Regional Voices Land Rights and Culture Take Centre Stage at 2025 Community Land Summit
More than 400 delegates from Kenya and across the East African region gathered in Nairobi for the 5th Annual Community Land Summit (CLS 2025). This event marked a significant regional conversation on land rights, climate justice, pastoralism, and indigenous community protection.
Participants from over nine Kenyan counties, along with representatives from Uganda, Tanzania, South Sudan, and Ethiopia, convened at the Kenya Institute of Monetary Studies (KIMS) for four days of intense dialogue, cultural celebration, and policy engagement.
Unlike previous editions held in pastoralist heartlands, this year's summit was deliberately brought to the capital to ensure the voices of pastoralists, hunters, and gatherers could no longer be ignored in national development, climate, and land governance conversations.
From the opening day, the summit served as both a political and cultural statement. Delegates wore vibrant traditional attire, and the proceedings were punctuated by song, dance, and traditional performances, emphasizing that land is not merely an economic resource but a deeply cultural, spiritual, and ancestral heritage. The event maintained a disciplined, peaceful, and purposeful atmosphere, with elders, youth, professionals, activists, and researchers sharing space with mutual respect.
A striking feature was the strong presence of young people, who spoke with clarity and courage, acknowledging the authority of elders and signaling generational continuity in indigenous advocacy.

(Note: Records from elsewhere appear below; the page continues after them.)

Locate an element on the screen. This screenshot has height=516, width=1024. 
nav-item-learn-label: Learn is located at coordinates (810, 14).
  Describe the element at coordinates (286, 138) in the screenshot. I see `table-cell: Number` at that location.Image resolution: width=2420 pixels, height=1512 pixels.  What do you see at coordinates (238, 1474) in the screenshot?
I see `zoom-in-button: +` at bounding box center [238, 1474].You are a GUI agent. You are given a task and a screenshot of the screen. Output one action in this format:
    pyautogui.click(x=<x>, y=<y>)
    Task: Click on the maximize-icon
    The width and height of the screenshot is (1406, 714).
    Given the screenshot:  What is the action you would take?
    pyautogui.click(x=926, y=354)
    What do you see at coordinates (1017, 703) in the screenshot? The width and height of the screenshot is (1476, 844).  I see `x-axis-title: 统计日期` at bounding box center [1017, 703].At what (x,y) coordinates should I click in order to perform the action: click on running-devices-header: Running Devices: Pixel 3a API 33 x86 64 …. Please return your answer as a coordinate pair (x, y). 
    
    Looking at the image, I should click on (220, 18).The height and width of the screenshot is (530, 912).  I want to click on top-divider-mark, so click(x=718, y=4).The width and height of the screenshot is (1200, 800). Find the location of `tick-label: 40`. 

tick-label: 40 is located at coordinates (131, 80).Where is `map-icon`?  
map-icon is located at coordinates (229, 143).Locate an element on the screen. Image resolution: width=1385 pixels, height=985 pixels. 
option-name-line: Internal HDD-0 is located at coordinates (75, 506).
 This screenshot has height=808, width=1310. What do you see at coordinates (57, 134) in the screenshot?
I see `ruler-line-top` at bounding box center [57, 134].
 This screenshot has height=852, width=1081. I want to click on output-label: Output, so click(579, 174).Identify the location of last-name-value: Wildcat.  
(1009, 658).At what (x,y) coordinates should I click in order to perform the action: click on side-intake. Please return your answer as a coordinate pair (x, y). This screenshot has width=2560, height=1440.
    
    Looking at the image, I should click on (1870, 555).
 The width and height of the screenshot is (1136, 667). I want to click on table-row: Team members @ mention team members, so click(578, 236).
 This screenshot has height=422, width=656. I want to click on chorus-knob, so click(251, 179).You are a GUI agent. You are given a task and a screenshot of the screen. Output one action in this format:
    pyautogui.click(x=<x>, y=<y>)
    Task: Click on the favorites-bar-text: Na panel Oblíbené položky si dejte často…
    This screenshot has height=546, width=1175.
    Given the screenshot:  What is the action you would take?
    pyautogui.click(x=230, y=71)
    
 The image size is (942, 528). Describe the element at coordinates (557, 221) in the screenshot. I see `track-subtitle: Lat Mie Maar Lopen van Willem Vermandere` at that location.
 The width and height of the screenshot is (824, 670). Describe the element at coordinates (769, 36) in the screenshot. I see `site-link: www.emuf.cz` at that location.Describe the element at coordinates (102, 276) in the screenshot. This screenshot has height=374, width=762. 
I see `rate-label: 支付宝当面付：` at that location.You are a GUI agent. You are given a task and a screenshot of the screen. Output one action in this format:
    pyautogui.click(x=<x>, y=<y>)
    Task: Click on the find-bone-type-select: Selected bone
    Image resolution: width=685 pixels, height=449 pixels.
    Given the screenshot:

Mali Ole Kaunga, founder and leader of IMPACT, stood at the center of the summit, bringing decades of advocacy for community land rights, environmental justice, and indigenous inclusion in national policy. He reminded participants that "Community land is not empty land. It is living land, ancestral land and economic land."
A politically charged moment occurred on Day Two with the arrival of Defense Cabinet Secretary Soipan Tuya. Dressed in symbolic red and white, she declared her roots in pastoralist communities, resonating deeply with delegates and triggering widespread celebration.
The 2025 summit highlighted regional solidarity, as delegates from neighboring countries shared similar challenges, including land dispossession, climate shocks, extractive development, shrinking grazing routes, and policy marginalization. Despite these issues, there was also a shared resilience, with a new generation of indigenous professionals shaping resistance from within institutions of power.
Discussions focused on the protection of community land tenure, climate change and drought resilience, pastoralism as a viable economic system, youth participation in land governance, women's leadership in indigenous movements, and the impact of extractive industries. Experts emphasized pastoralism's role as a climate-adaptive livelihood system in arid and semi-arid lands, stressing that secure land rights are crucial to prevent displacement, poverty, and conflict.
The previous Community Land Summits have steadily built the capacity of indigenous communities to articulate their demands with growing confidence and legal sophistication, transforming a once marginal conversation into a structured regional platform for advocacy.